Question

Find $$ a$$ and $$ b$$ if-$$ \frac{2\sqrt{5}+\sqrt{3}}{2\sqrt{5}-\sqrt{3}}+\frac{2\sqrt{5}-\sqrt{3}}{2\sqrt{5}+\sqrt{3}}=a+\sqrt{15}b$$

Answer

**step1** Understanding the problem

The problem asks us to determine the values of 'a' and 'b' from the given equation: $$ \frac{2\sqrt{5}+\sqrt{3}}{2\sqrt{5}-\sqrt{3}}+\frac{2\sqrt{5}-\sqrt{3}}{2\sqrt{5}+\sqrt{3}}=a+\sqrt{15}b $$. To achieve this, we need to simplify the expression on the left-hand side of the equation and then match its components with the right-hand side.

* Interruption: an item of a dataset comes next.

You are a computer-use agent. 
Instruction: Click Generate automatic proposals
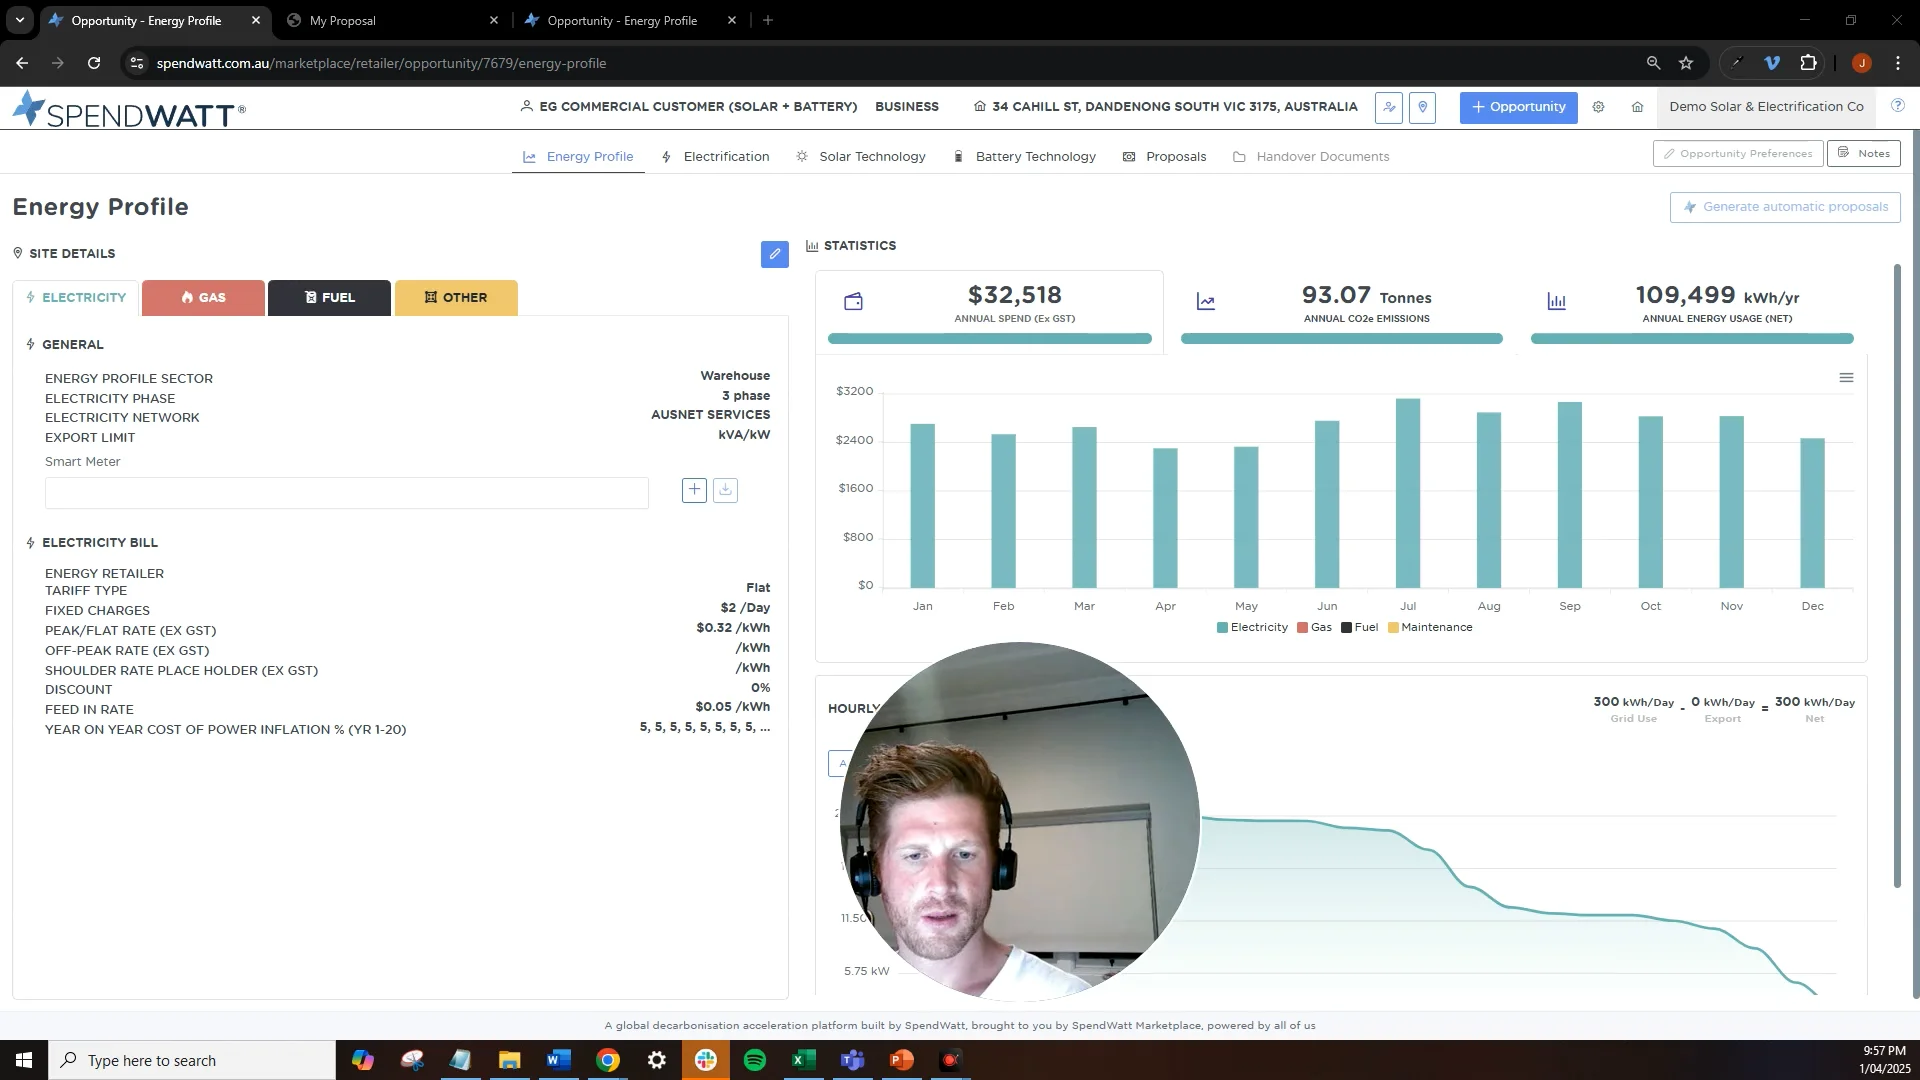[x=1784, y=207]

**step2** Finding a common denominator

To combine the two fractions on the left-hand side, we first need to find a common denominator. The denominators are $$(2\sqrt{5}-\sqrt{3})$$ and $$(2\sqrt{5}+\sqrt{3})$$.
The common denominator is the product of these two expressions: $$(2\sqrt{5}-\sqrt{3})(2\sqrt{5}+\sqrt{3})$$.
This product is in the form of a difference of squares, $$(x-y)(x+y) = x^2 - y^2$$.
In this case, $$x = 2\sqrt{5}$$ and $$y = \sqrt{3}$$.
Let's calculate the square of each term:
$$x^2 = (2\sqrt{5})^2 = 2^2 \times (\sqrt{5})^2 = 4 \times 5 = 20$$
$$y^2 = (\sqrt{3})^2 = 3$$
So, the common denominator is $$x^2 - y^2 = 20 - 3 = 17$$.

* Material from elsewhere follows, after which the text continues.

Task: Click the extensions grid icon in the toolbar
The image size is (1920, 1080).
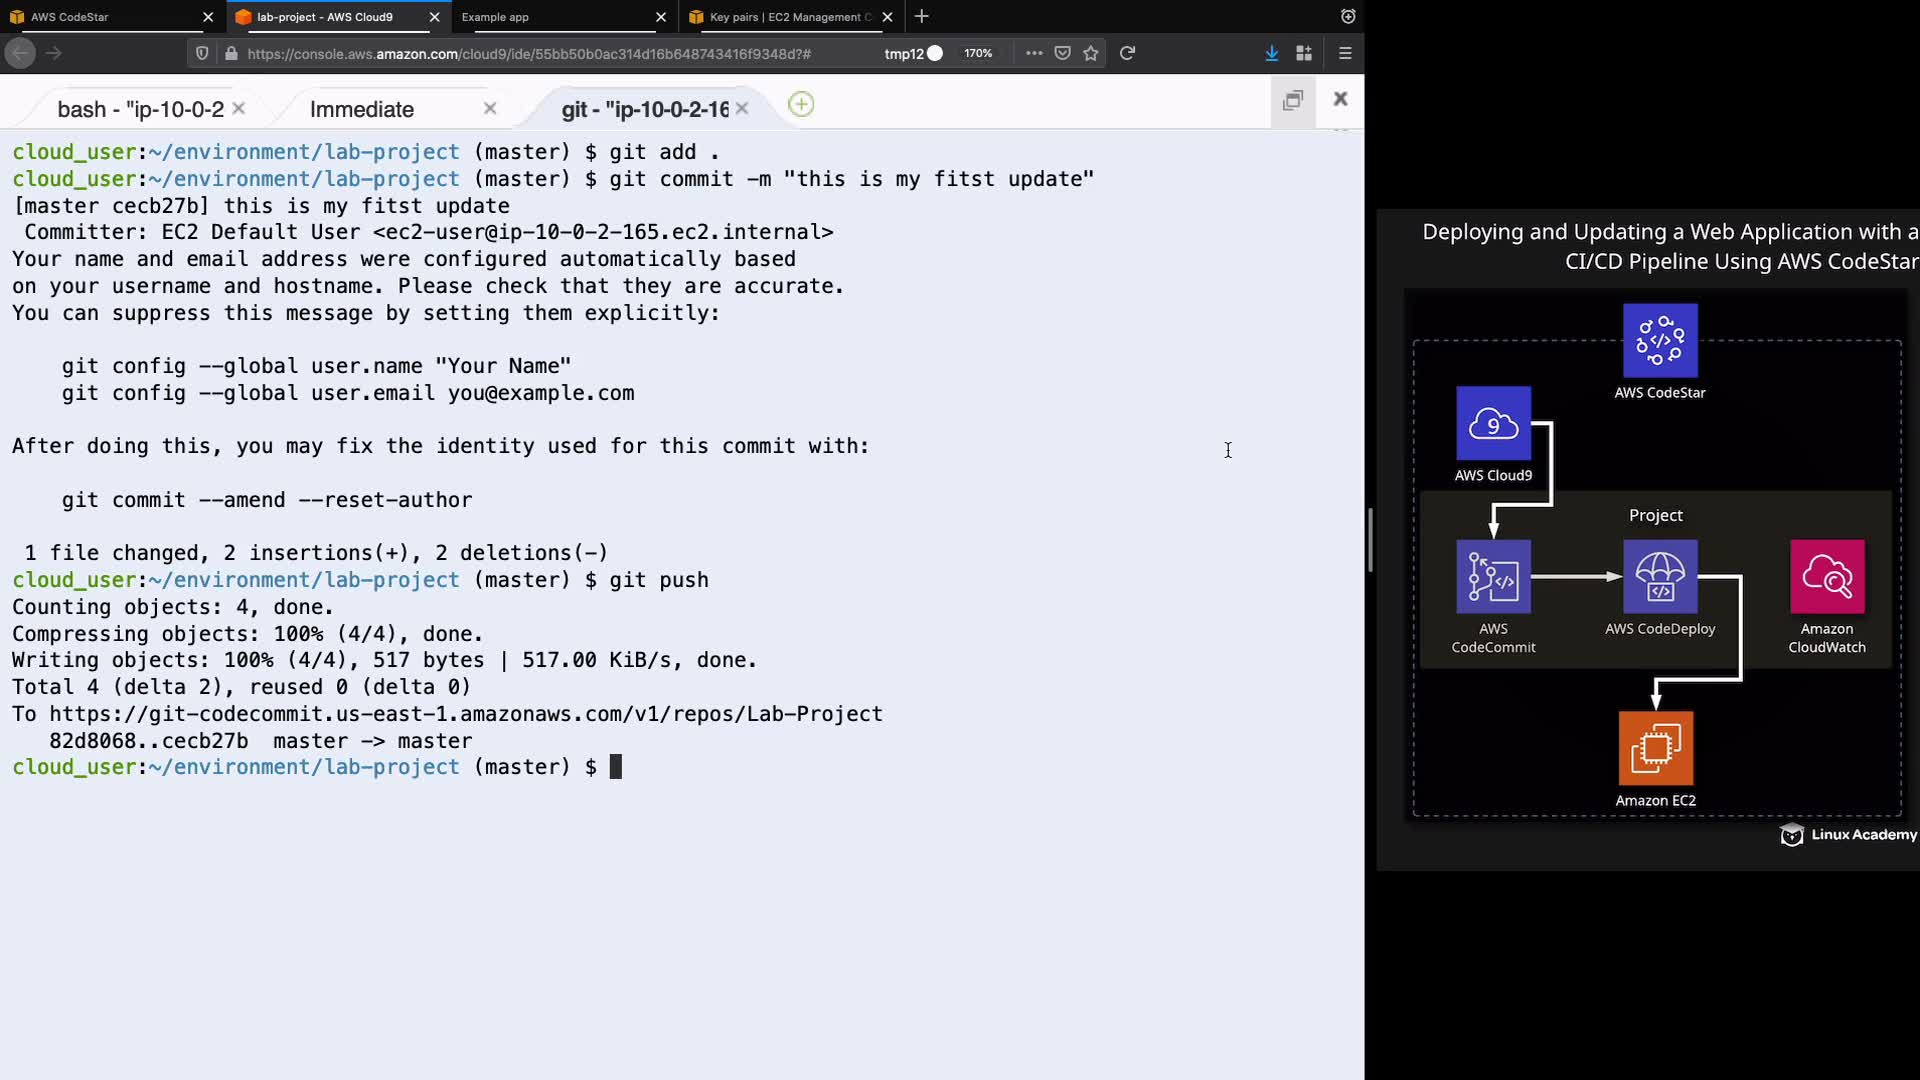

**step3** Rewriting the fractions with the common denominator

Now, we rewrite each fraction with the common denominator of 17:
For the first fraction, $$ \frac{2\sqrt{5}+\sqrt{3}}{2\sqrt{5}-\sqrt{3}} $$, we multiply the numerator and denominator by $$(2\sqrt{5}+\sqrt{3})$$:
$$ \frac{(2\sqrt{5}+\sqrt{3})(2\sqrt{5}+\sqrt{3})}{(2\sqrt{5}-\sqrt{3})(2\sqrt{5}+\sqrt{3})} = \frac{(2\sqrt{5}+\sqrt{3})^2}{17} $$
For the second fraction, $$ \frac{2\sqrt{5}-\sqrt{3}}{2\sqrt{5}+\sqrt{3}} $$, we multiply the numerator and denominator by $$(2\sqrt{5}-\sqrt{3})$$:
$$ \frac{(2\sqrt{5}-\sqrt{3})(2\sqrt{5}-\sqrt{3})}{(2\sqrt{5}+\sqrt{3})(2\sqrt{5}-\sqrt{3})} = \frac{(2\sqrt{5}-\sqrt{3})^2}{17} $$
The left-hand side of the equation now becomes:
$$ \frac{(2\sqrt{5}+\sqrt{3})^2 + (2\sqrt{5}-\sqrt{3})^2}{17} $$

**step4** Expanding the numerators

Next, we expand the squared terms in the numerator using the binomial formulas: $$(x+y)^2 = x^2 + 2xy + y^2$$ and $$(x-y)^2 = x^2 - 2xy + y^2$$.
For the first term, $$(2\sqrt{5}+\sqrt{3})^2$$:
$$ (2\sqrt{5})^2 + 2(2\sqrt{5})(\sqrt{3}) + (\sqrt{3})^2 $$
$$ = 20 + 4\sqrt{15} + 3 $$
$$ = 23 + 4\sqrt{15} $$
For the second term, $$(2\sqrt{5}-\sqrt{3})^2$$:
$$ (2\sqrt{5})^2 - 2(2\sqrt{5})(\sqrt{3}) + (\sqrt{3})^2 $$
$$ = 20 - 4\sqrt{15} + 3 $$
$$ = 23 - 4\sqrt{15} $$

**step5** Adding the expanded numerators

Now, we add the two expanded numerators:
$$ (23 + 4\sqrt{15}) + (23 - 4\sqrt{15}) $$
We combine the constant terms and the terms involving $$ \sqrt{15} $$:
$$ (23 + 23) + (4\sqrt{15} - 4\sqrt{15}) $$
$$ = 46 + 0\sqrt{15} $$
$$ = 46 $$

**step6** Simplifying the left-hand side

The simplified left-hand side of the equation is the sum of the numerators divided by the common denominator:
$$ \frac{46}{17} $$

**step7** Comparing with the right-hand side

Finally, we set the simplified left-hand side equal to the right-hand side of the original equation:
$$ \frac{46}{17} = a + \sqrt{15}b $$
To find 'a' and 'b', we match the corresponding parts of the equation. We can write the left-hand side as $$ \frac{46}{17} + 0 \times \sqrt{15} $$.
By comparing:
The constant term on the left is $$ \frac{46}{17} $$, which corresponds to 'a'. So, $$ a = \frac{46}{17} $$.
The coefficient of $$ \sqrt{15} $$ on the left is 0, which corresponds to 'b'. So, $$ b = 0 $$.

**step8** Stating the final answer

The values of 'a' and 'b' are:
$$ a = \frac{46}{17} $$
$$ b = 0 $$